What do you guys think of this? You go out to buy remastered copies of Ozzy's first two solo albums and something isn't quite right. Hmm. They haven't just been remastered, they've been re-rhythm sectioned!
The work done by the original bassist and drummer have been replaced!
(There's a dispute on royalties not paid.)
Is this kosher? What do you think?
And honestly, how do they do that? I don't understand the recording process at all. How can you take out individual instruments from a recording like that and replace them?
the process of that is quite simple to do, as is any kind of musical fakery and trickery in these days of protools, autotune and so forth....
When they initially recorded the albums, they recorded Multitrack masters on a 24 track tape machine. the drum kit gets appx. 6 of those tracks, the bass usually gets 2, the guitar gets 4 for rhythm, 2 for lead,2 for keyboards and the rest for special effects and vocals.
At that point, that 24 track tape is mixed down to a 4 track "master" that is then sent to the Mastering Lab where final editing, processing and filtering happens. What comes out of the Mastering Lab is a 2 track (left and right stereo) mix of the original tape. What was done by the Osbournes in this case is an absolute abortion.
They took the original 24 track masters and fed those into pro-tools. each track getting the same track assignment in the digital environment. Any individual track can then be heard by itself, or in reference to any other by manipulating the faders on the mixer. At that point, you can make a track that is JUST the drums and bass for a drummer and bassist to learn. At that point the new musicians come into the studio either together or separately and re-record the parts note for note and beat for beat in place of the originals. At that point more trickery must be used in the form of amp simulators etc. to replicate the tones and nuances of the original instruments. Then, once they are done with that, they mix it, remaster it and release the newly modified cd on an unsuspecting public. In this case they further added insult to this by modifying Randy Rhoads guitar tone to add dynamics and frequencies that werent there originally to satiate the bass heavy preferences of today. This ultimately adds up to misrepresentation on behalf of the osbournes, and a little bit of false advertising in the process.

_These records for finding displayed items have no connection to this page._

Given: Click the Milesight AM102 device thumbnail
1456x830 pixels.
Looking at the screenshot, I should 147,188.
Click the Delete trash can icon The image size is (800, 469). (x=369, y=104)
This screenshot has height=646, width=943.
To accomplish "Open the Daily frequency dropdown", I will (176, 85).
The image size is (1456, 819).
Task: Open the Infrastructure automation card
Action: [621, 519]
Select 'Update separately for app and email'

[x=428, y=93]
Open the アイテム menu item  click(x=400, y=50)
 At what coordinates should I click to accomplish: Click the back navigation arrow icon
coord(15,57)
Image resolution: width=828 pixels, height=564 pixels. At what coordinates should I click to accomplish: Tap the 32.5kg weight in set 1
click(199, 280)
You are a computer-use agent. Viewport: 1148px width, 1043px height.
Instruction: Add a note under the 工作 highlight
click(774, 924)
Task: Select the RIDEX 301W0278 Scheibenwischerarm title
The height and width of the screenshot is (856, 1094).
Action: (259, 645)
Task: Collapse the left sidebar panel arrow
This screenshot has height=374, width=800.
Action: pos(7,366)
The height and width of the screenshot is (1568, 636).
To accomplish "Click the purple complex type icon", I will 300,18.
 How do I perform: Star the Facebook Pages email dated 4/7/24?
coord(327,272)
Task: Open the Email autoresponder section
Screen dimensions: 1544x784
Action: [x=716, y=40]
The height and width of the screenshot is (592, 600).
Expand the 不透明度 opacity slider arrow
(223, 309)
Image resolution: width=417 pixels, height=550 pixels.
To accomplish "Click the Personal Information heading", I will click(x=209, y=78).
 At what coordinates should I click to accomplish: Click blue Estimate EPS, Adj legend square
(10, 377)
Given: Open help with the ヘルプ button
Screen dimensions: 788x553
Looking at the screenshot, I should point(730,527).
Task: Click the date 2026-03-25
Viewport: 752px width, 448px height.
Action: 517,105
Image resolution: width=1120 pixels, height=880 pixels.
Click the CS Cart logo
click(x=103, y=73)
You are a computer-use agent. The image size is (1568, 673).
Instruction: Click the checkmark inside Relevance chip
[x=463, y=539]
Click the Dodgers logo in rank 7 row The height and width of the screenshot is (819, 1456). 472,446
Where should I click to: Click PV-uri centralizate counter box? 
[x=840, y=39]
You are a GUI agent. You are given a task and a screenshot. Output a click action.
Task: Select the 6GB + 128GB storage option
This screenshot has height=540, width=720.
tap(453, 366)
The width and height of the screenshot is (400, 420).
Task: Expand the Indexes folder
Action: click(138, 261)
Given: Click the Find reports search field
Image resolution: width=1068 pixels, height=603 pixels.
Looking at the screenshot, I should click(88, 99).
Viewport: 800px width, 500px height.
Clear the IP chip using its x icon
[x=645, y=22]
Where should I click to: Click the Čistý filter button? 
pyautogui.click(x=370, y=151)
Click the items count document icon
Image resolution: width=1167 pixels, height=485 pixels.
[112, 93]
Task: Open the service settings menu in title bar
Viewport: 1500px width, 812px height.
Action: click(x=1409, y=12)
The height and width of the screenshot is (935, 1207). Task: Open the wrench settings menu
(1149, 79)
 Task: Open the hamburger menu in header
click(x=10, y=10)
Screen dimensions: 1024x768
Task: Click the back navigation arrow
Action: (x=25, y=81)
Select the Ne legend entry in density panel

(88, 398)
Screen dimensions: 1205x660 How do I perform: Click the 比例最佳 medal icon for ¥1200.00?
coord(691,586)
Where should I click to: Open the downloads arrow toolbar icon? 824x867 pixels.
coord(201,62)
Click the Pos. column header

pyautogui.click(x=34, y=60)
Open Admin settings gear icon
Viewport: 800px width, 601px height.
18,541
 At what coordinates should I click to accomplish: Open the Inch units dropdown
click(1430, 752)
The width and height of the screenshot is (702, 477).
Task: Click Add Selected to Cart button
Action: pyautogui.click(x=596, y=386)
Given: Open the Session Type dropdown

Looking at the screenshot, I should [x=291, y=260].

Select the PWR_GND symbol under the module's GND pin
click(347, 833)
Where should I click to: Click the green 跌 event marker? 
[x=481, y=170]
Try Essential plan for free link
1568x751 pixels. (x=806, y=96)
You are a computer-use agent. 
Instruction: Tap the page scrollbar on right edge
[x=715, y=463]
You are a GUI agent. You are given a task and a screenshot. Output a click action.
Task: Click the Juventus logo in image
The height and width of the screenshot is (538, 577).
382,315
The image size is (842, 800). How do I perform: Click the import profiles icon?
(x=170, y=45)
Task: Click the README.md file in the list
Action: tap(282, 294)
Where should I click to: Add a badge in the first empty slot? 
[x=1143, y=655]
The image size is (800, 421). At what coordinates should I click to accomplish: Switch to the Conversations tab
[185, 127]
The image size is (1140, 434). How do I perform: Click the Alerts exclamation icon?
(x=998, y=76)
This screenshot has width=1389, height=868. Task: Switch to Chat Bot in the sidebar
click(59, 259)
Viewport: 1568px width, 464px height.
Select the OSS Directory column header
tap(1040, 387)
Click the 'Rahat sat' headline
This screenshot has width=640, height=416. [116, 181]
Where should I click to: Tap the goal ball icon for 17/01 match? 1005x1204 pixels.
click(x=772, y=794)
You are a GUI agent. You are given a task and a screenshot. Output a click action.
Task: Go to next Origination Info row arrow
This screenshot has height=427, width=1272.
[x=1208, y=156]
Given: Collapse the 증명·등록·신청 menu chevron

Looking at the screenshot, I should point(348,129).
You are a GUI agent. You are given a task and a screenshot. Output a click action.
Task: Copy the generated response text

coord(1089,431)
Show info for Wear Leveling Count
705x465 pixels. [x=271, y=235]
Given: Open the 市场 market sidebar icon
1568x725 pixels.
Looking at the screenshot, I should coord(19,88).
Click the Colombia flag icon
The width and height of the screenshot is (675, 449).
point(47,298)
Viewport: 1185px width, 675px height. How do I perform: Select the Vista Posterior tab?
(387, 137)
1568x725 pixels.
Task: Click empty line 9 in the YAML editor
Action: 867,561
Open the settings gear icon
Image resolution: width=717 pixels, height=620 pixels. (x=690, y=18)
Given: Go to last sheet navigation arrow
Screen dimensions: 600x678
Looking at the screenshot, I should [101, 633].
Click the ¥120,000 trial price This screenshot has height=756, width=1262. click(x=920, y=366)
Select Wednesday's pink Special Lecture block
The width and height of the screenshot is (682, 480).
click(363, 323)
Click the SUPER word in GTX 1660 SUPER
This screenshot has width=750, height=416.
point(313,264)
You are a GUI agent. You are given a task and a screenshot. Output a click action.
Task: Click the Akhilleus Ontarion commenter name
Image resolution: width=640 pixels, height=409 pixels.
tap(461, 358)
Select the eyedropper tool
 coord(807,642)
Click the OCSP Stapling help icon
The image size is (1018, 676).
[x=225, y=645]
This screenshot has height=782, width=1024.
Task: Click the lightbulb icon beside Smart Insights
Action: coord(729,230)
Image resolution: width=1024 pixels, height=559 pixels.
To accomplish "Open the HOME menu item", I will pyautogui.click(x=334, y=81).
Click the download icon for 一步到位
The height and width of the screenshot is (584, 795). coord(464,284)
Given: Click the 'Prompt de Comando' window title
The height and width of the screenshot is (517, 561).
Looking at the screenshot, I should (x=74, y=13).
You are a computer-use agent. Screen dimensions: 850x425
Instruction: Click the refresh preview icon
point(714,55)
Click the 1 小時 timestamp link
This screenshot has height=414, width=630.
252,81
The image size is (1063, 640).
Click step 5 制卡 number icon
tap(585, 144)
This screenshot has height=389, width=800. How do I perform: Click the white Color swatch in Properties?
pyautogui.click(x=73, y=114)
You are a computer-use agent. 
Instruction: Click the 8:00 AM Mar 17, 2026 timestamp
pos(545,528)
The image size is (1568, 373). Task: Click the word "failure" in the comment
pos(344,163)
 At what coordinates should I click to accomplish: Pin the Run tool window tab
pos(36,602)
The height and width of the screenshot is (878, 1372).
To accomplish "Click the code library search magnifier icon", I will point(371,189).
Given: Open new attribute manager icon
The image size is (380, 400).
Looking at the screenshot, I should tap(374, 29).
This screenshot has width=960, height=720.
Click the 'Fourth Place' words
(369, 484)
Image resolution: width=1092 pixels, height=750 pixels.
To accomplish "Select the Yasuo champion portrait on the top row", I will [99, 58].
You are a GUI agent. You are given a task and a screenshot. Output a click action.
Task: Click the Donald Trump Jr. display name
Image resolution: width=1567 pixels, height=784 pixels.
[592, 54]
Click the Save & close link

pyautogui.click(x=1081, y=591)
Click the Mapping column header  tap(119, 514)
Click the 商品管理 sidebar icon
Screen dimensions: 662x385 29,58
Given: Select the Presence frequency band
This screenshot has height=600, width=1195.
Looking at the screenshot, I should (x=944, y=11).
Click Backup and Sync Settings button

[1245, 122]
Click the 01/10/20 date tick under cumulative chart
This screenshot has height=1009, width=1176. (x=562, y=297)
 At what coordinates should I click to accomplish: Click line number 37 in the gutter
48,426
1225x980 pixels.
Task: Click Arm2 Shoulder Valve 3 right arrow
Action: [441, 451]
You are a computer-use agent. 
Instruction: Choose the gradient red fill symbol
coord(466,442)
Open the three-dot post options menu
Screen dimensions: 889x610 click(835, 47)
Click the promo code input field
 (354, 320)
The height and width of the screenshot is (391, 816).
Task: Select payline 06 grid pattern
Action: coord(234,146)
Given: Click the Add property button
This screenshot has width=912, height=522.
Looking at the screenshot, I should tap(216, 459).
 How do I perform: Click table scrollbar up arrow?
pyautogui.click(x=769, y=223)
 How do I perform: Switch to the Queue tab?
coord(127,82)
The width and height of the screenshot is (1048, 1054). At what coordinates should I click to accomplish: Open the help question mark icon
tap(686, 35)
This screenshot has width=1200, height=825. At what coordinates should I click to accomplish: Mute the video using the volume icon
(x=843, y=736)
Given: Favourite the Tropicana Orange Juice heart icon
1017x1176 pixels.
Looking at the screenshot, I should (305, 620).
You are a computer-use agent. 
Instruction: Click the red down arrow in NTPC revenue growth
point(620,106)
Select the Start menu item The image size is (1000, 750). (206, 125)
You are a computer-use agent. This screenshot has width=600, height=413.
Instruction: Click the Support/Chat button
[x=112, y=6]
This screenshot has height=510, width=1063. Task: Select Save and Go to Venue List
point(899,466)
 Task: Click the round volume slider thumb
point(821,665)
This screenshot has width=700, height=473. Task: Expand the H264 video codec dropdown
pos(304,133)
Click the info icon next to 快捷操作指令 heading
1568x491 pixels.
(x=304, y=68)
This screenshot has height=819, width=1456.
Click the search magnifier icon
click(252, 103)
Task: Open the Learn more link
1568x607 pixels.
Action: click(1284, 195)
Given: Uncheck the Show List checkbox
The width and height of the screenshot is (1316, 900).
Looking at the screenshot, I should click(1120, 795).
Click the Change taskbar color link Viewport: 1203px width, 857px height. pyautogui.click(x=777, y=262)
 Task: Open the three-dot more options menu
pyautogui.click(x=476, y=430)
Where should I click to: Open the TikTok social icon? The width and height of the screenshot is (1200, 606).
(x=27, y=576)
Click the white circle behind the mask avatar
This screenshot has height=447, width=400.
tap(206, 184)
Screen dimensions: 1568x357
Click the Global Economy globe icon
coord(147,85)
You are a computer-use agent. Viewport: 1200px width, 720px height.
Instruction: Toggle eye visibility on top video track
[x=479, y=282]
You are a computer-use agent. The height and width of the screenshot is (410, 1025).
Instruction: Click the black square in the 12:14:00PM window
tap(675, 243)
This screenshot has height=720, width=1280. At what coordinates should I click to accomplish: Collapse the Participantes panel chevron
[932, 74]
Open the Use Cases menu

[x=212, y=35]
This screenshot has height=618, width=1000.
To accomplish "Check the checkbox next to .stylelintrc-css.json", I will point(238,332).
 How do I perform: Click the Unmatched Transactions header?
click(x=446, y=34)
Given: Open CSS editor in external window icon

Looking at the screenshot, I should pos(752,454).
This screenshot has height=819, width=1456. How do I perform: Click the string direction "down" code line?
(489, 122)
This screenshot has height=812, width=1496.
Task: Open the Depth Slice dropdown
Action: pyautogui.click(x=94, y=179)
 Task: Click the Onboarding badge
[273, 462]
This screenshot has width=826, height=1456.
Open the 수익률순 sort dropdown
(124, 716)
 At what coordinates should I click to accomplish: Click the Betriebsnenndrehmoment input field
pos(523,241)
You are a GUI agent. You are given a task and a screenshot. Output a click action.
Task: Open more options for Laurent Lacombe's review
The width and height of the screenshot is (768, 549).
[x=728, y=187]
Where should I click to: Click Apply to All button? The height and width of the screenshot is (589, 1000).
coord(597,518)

I heard the remastered stuff on the radio and I knew the difference immediately and have lost a LOT of respect for Sharon Osbourne for thinking this was a good idea. Essentially, they stripped half the soul out of the recordings and replaced it with artificial music.
The other problem, and this is really the bigger problem really, is that they dont really tell the public that they arent buying the original recordings. essentially what you get is a karaoke recording.
For any recording industry people that may read this forum please read closely:
-6 DB is as loud as it needs to be. your killing the dynamics of recording by brick wall mixing. less compression is better. Dont mix for IPODS. Mix for clarity, punch sonic dynamics, let the listener determine how loud the volume should be.